• **Required work**: Return only those lines of the records below in which "Search" appears.

• **Records provided**:
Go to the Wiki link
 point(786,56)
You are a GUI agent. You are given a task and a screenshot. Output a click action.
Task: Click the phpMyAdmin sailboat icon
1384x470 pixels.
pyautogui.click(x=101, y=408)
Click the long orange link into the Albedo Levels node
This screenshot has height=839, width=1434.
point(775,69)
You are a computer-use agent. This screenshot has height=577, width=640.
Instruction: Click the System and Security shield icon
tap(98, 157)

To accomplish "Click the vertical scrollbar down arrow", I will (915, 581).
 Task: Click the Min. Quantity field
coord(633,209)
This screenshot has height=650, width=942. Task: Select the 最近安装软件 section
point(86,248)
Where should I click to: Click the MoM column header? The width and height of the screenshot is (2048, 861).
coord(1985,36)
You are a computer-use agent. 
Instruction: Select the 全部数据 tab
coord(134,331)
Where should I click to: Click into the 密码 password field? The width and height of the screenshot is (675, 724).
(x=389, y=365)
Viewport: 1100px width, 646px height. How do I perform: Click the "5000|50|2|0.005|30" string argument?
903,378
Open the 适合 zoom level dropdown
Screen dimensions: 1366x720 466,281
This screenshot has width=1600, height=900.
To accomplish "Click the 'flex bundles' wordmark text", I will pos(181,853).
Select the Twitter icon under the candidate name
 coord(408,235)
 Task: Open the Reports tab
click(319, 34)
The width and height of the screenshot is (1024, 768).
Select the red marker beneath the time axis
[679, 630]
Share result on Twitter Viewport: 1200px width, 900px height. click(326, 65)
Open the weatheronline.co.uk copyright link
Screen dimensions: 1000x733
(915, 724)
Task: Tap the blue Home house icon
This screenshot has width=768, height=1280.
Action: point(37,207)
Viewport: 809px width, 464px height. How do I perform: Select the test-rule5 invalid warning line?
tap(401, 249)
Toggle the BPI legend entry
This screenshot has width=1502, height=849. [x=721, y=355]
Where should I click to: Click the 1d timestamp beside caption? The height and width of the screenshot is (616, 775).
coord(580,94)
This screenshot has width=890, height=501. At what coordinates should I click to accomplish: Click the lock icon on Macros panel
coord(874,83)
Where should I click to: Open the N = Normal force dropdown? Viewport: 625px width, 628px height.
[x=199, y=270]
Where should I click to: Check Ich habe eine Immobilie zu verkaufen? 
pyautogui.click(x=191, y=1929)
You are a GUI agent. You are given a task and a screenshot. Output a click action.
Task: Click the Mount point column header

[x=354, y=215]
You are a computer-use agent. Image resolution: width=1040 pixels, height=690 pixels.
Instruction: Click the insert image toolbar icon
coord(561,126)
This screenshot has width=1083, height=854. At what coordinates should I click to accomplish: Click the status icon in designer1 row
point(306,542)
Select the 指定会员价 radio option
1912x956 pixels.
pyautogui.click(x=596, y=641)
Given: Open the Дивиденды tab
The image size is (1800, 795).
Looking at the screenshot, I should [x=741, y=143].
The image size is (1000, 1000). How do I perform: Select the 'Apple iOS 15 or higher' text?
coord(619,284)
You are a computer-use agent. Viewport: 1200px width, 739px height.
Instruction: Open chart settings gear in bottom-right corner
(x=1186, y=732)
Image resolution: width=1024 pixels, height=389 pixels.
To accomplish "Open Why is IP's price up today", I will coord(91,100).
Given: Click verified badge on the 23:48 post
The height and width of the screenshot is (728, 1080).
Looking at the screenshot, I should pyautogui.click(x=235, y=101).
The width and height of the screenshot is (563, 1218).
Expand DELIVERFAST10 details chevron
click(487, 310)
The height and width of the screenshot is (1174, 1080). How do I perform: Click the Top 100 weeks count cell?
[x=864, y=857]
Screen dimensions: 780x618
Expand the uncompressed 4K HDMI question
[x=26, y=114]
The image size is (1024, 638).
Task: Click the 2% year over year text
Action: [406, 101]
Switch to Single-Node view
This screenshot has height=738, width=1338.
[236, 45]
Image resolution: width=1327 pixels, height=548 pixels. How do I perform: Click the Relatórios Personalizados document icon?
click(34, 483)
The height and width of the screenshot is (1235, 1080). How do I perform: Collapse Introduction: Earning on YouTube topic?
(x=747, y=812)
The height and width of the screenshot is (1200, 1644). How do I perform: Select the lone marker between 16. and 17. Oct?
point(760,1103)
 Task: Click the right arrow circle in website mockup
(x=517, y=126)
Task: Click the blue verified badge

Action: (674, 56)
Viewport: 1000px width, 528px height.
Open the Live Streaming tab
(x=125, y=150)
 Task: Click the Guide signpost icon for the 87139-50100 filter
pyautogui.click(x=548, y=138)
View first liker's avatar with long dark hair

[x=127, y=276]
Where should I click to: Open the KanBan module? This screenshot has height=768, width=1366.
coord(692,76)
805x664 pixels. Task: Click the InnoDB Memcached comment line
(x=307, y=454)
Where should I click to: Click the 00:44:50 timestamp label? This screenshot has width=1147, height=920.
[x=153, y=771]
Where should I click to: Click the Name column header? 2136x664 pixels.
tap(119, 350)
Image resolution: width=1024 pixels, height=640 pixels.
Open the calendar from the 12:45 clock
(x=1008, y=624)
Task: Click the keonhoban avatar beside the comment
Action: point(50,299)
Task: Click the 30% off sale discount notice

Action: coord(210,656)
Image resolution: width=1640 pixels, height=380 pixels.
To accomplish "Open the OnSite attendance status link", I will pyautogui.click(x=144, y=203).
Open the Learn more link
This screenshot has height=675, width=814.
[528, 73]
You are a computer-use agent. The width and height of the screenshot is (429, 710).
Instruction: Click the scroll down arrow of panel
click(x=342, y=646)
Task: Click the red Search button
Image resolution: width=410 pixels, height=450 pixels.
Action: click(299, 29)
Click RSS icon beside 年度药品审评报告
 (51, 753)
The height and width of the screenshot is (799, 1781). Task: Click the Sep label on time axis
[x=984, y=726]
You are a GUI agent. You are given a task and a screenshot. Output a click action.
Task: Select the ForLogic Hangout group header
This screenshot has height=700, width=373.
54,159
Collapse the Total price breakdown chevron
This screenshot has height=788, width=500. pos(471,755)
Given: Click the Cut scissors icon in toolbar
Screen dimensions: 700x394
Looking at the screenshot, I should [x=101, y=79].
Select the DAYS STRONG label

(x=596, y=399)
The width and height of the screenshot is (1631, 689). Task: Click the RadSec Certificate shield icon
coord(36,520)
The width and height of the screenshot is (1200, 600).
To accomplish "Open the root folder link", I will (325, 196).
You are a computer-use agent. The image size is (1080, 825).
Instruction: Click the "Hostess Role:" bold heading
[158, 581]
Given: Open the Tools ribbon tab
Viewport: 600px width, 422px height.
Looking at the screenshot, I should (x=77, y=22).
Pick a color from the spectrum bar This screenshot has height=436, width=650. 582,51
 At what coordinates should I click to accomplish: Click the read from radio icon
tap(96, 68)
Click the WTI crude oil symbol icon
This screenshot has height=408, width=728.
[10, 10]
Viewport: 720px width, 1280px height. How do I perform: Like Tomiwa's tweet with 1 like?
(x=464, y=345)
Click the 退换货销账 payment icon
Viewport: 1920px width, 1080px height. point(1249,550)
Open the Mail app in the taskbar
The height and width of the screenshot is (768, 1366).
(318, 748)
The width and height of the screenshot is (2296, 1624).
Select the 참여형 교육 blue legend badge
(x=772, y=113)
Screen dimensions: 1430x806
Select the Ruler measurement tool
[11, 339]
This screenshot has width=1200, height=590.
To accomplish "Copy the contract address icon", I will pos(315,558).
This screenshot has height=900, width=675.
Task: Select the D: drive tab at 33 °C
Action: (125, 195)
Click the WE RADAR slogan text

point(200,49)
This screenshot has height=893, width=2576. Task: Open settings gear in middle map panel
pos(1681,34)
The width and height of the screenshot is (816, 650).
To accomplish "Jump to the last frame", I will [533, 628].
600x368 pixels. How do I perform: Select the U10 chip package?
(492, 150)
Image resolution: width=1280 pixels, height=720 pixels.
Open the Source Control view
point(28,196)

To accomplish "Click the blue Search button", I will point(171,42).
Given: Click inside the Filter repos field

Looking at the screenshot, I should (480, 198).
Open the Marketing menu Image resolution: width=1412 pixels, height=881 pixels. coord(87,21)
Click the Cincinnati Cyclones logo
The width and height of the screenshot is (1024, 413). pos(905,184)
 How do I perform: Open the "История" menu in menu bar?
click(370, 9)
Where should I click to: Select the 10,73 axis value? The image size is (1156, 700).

• **Solved problem**:
Task: Click the red Search button
To accomplish "Click the blue Search button", I will point(171,42).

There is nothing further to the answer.